STAT Wunderkinds medal

Bin Cao

Washington University School of Medicine in St. Louis

He was key in building the model that showed Zika virus crosses the placenta and can infect fetal cells.

When the Zika outbreak in Brazil started making headlines, Bin Cao and his colleagues knew they were prepared to study the then poorly-understood virus. Cao, a postdoc at Washington University in St. Louis, researches bacterial and viral infections during pregnancy.

“We had all the tools to study the infection during pregnancy,” said Cao.

Cao and his colleagues were able to develop an animal model of in utero infection to show that Zika was indeed a pathogen that could compromise the placenta’s defenses. They’ve also researched exactly which cellular and molecular mechanisms Zika uses to get across the placental barrier and then to infect fetal cells. And they’ve started to look at potential means of blocking the virus.

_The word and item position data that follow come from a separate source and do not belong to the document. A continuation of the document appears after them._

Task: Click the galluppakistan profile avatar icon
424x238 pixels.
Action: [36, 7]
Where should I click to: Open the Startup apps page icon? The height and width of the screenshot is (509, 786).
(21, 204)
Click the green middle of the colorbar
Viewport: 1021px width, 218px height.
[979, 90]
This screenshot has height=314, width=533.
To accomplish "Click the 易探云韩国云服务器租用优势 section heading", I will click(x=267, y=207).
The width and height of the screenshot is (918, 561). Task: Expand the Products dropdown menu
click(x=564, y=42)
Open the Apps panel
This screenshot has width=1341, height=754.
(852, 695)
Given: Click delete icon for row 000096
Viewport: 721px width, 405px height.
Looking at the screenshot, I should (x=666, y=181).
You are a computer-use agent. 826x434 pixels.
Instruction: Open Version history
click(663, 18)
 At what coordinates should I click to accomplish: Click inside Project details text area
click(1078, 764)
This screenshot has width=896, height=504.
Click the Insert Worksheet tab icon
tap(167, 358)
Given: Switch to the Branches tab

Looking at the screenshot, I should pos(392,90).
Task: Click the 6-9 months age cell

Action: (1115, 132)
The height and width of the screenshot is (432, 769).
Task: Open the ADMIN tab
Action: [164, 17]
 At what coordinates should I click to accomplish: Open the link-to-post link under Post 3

“Zika has the ability to compromise or subvert some cellular defense mechanisms in the placenta,” Cao said. “There are a lot of open questions about why Zika is different from other pathogens.”

Cao, who is from China and did his Ph.D. there, said he has had a longtime interest in developmental biology.

“The early stage of life has always fascinated me,” he said.

— Andrew Joseph

STAT Wunderkinds medal

Ying Kai Chan

Harvard Medical School

He’s trying to develop ways to make gene therapy safer and build better vaccines.

The two big ideas Ying Kai Chan is tackling in science — reducing the harmful side effects of gene therapy and developing better vaccines to protect against viruses — might seem wildly different from one another. But they’re actually connected by a common goal: getting the immune system to respond to a pathogen in just the right way.

Chan’s interest in immunology began during his childhood in Singapore, which was frequently hit by dengue virus outbreaks. In his Ph.D. research at Harvard Medical School, Chan engineered dengue virus so that instead of proliferating without being detected by the immune system, it would instead trigger a robust immune response.

“In the case of the vaccine if you can disarm the virus, you can make a safe, attenuated vaccine,” Chan said. "On the flip side, if you use a virus to deliver gene therapy, you don’t want it to have any immune response.”

That’s now Chan’s goal as a postdoctoral researcher in George Church’s lab at Harvard Medical School, where he’s created an “invisibility cloak” that shields gene therapy and its viral carrier from the immune system. The cloak blocks the immune receptor that normally recognizes the virus, called adeno-associated virus. And while he’s been testing the technology in human cells and mouse models, he’s also been bouncing ideas off the other scientists he meets in his volleyball league. He offers them thoughts on their research, too.

— Megan Thielking

STAT Wunderkinds medal

Hsiao-Tuan Chao

Baylor College of Medicine

She’s looking at small genetic changes in the rarest of diseases to see how neurons talk — or stop talking — to one another.

Dr. Hsiao-Tuan Chao focuses her work on the rarest of rare diseases: genetic neurodegenerative disorders that impact just a handful of children around the world.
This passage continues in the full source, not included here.